What’s In: Selective Acquisitions. What’s Out: Sky-High Multiples

The M&A market may be changing in 2023. Those surveyed and interviewed by PCT believe the big buyers will be more selective.

istock | AndreyPopov

istock | AndreyPopov

Editor’s note: PCT’s January cover story package “What’s Hot? What’s Not” is a series of articles and research findings on major pest control industry issues from a recent PCT/NPMA survey. The following Online Extra is a look at how the industry views M&A in the coming year.

For the last two decades, mergers and acquisitions in the pest management industry have been on a tear. Most PMPs (59 percent) said they expect this pace to increase over the next five years, found the 2022 PCT-NPMA industry survey.

Private equity (PE) will lead the charge. Through October 2022, at least 15 PE firms had purchased at least one pest control company in the United States; some had acquired many and one – Anticimex (owned by PE firm EQT) - had purchased hundreds of companies, said Stuart Aust, principal and founder of The Aust Group, an M&A advisory.
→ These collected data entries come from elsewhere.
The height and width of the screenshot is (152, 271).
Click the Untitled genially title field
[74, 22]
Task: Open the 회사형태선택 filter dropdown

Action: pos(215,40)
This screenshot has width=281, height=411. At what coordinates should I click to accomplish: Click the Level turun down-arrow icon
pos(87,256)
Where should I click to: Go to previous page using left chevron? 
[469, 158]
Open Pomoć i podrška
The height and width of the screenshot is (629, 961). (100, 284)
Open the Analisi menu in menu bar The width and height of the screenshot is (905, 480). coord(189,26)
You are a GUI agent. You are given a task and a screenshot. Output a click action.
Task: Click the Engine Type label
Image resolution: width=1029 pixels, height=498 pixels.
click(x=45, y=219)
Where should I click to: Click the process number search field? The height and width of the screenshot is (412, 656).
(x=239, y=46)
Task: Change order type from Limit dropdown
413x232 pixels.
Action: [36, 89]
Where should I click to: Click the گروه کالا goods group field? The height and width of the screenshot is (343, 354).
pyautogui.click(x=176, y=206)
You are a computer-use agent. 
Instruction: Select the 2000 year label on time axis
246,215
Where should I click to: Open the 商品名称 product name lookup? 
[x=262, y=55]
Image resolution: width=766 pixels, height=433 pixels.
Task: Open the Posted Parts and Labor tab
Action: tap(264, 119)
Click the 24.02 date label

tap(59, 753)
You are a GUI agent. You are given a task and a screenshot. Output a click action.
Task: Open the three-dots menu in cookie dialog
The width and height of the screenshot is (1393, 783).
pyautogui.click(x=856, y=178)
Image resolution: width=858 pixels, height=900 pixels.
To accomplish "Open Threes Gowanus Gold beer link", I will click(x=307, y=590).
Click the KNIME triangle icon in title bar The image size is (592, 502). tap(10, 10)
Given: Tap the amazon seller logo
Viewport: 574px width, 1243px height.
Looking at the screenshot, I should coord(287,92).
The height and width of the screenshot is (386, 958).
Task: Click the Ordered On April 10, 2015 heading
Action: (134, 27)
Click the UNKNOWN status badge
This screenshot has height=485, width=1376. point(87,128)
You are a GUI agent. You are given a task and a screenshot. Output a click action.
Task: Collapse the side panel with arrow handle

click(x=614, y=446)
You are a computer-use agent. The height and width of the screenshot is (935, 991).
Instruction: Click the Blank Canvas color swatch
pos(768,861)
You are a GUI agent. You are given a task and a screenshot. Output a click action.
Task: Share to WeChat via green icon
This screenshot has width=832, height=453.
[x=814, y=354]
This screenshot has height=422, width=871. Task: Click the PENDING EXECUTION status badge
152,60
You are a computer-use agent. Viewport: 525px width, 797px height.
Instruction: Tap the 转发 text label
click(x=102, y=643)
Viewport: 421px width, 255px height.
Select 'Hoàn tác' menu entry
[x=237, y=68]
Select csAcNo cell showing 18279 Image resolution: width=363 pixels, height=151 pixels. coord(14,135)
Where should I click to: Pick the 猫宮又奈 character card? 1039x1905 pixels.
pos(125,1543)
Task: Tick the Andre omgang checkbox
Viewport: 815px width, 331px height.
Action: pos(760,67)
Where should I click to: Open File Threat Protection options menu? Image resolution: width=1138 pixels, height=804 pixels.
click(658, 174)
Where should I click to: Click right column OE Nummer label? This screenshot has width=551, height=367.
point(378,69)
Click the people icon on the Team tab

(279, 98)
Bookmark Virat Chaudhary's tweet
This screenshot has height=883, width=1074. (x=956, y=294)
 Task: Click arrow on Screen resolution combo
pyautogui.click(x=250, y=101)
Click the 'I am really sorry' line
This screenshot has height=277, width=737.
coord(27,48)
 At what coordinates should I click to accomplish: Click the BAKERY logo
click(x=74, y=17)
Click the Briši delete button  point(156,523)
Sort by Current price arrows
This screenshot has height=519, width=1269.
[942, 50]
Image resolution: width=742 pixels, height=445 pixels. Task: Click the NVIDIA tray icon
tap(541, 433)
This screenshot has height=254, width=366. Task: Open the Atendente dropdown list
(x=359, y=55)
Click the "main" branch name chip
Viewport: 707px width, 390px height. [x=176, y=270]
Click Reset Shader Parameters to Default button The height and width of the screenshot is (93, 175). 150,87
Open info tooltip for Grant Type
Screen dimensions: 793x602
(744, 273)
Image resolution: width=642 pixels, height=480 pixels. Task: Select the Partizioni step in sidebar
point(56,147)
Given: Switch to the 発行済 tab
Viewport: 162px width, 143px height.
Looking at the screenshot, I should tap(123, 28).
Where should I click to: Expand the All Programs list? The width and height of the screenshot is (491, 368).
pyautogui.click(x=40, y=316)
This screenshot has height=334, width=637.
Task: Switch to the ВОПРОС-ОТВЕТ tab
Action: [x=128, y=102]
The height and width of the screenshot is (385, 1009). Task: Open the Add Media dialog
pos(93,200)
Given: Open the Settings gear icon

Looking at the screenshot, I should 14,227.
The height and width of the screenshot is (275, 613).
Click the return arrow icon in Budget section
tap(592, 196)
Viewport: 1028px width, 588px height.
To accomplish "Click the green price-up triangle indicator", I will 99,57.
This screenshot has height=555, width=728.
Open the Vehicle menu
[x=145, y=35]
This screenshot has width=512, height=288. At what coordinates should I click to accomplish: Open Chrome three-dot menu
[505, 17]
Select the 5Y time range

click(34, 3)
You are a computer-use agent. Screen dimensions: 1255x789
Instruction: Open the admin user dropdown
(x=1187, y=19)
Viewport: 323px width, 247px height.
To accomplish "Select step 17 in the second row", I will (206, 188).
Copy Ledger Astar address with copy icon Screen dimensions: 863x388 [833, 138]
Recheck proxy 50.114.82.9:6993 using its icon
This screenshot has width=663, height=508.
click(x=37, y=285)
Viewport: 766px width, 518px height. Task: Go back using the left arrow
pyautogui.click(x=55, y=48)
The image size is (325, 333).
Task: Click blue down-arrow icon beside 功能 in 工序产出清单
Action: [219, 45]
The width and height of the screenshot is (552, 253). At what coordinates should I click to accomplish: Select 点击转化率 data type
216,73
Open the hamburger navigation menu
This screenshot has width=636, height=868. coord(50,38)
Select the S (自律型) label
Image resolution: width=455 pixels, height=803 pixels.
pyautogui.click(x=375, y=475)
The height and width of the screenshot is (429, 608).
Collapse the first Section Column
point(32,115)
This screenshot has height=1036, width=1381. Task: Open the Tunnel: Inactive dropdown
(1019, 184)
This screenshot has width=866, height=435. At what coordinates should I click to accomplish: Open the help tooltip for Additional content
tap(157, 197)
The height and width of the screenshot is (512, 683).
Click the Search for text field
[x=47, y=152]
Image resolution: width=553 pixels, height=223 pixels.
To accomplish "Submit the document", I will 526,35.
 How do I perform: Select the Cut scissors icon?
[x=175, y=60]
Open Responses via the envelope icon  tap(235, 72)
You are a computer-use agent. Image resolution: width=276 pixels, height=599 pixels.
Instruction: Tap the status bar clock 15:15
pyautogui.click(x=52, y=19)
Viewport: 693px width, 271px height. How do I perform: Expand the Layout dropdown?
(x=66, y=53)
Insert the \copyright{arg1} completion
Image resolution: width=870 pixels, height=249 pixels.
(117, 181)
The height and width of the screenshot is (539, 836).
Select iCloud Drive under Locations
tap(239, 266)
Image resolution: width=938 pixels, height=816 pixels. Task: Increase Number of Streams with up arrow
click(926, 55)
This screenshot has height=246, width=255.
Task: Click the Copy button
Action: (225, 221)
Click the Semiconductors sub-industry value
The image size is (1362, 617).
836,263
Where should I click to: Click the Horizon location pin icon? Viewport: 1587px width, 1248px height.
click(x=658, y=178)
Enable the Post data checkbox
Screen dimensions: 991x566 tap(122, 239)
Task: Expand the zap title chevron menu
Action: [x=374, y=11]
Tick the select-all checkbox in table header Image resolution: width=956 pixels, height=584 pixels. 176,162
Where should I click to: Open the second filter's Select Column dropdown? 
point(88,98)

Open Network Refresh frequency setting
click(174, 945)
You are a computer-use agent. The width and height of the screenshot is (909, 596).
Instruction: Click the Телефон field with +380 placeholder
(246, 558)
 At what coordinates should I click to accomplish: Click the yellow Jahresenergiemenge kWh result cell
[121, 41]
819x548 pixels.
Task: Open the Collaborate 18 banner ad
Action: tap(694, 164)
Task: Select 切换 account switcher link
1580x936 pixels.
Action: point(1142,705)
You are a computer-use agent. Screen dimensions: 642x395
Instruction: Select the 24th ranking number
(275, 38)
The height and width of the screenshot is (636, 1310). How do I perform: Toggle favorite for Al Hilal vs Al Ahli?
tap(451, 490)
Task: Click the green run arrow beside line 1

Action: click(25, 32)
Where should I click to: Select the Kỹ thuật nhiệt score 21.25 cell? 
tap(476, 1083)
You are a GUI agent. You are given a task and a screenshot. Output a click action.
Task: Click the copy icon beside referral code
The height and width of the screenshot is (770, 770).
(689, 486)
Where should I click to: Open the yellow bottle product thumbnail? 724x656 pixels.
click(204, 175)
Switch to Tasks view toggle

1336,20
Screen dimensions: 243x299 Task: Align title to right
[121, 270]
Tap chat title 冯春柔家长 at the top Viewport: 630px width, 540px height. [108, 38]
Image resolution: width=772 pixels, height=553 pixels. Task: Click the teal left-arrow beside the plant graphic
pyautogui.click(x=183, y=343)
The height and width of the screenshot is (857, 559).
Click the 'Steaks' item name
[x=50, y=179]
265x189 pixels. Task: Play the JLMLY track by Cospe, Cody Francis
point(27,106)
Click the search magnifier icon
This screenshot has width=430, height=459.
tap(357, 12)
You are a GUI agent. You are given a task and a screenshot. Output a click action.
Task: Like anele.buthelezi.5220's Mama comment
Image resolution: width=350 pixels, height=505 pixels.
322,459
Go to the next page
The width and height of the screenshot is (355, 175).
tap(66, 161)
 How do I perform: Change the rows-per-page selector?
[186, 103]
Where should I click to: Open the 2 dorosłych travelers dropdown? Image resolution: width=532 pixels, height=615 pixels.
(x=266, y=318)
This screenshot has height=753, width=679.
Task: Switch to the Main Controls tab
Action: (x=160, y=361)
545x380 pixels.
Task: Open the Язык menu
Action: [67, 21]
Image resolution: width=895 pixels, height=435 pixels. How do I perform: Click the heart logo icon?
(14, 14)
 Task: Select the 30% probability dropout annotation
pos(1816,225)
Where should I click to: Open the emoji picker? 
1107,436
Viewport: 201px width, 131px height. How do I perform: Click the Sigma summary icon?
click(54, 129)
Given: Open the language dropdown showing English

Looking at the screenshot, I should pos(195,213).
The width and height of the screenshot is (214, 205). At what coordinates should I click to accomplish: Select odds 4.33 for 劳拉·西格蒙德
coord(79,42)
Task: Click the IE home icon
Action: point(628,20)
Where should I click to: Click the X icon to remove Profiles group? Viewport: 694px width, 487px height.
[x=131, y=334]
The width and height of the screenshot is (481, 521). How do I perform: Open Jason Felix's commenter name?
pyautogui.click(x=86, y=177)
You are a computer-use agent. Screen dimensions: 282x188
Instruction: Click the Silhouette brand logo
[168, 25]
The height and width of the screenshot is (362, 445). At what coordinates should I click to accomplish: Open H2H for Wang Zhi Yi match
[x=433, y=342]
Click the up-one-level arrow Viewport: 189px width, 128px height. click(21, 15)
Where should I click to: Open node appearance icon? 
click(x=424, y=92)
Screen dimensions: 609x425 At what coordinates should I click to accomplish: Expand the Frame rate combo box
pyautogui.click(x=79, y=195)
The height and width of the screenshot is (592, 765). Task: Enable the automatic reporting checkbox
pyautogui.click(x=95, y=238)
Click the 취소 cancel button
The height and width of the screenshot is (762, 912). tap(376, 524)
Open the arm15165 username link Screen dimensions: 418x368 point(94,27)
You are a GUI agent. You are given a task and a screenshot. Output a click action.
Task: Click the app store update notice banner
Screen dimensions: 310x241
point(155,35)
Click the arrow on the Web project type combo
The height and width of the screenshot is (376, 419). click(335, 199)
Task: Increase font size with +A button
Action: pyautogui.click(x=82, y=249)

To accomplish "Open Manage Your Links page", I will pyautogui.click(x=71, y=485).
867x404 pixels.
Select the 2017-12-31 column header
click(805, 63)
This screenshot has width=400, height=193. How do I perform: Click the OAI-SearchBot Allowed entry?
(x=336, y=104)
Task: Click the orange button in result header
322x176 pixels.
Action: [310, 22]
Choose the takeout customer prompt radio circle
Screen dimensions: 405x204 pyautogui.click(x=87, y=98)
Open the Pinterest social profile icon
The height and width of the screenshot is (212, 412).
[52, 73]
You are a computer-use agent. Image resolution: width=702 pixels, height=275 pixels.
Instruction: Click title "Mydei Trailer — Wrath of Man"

Nearly half (49 percent) of PMPs expected even more private equity to enter the market. In fact, several PE firms not currently in the industry had earmarked funds – one had $1.3 billion – to do so, said Aust. “It’s just a matter of time before they get in,” he said. 

Through August 2022, M&A advisory firm Potomac had about 75 percent -- $825 million -- of its global active and pending pest control M&A volume going to private equity, “something we’ve never seen before,” wrote Managing Director Paul Giannamore in a company email.
 
PMPs in follow-up interviews said they were contacted weekly by PE firms wanting to buy their companies and this interest helped drive up prices paid by PE and strategic buyers, alike.
 
Economic factors could upset this dynamic going forward, however. “On the private equity side, as interest rates continue to rise that’s going to compress their ability to pay and not meet seller expectations potentially,” said Mike Givlin, former CEO of Certus Pest, a pest control platform owned by private equity firm Imperial Capital.
 
Even if the valuation multiples paid to acquire companies stay the same, sellers may not realize the same gain with higher labor, fuel, vehicle and insurance costs eating into profit margins. “As profitability shrinks, so does the value of your business,” explained Givlin. 
 
According to the survey, 62 percent of PMPs agreed that high inflation and interest rates will negatively impact M&A transactions. One third (33 percent) said lower transaction multiples and valuations will have a negative impact.
 
The merger of Rentokil and Terminix -- two of the industry biggest strategic buyers – also will affect the pace of large acquisitions over the next year or so. “They’re going to be way more selective because their priority is going to be integrating,” said Givlin.
 

Even so, PMPs were upbeat. More than half (51 percent) said buyers recognize the value of the industry’s recurring revenue model and economic resilience, which will positively impact M&A activity.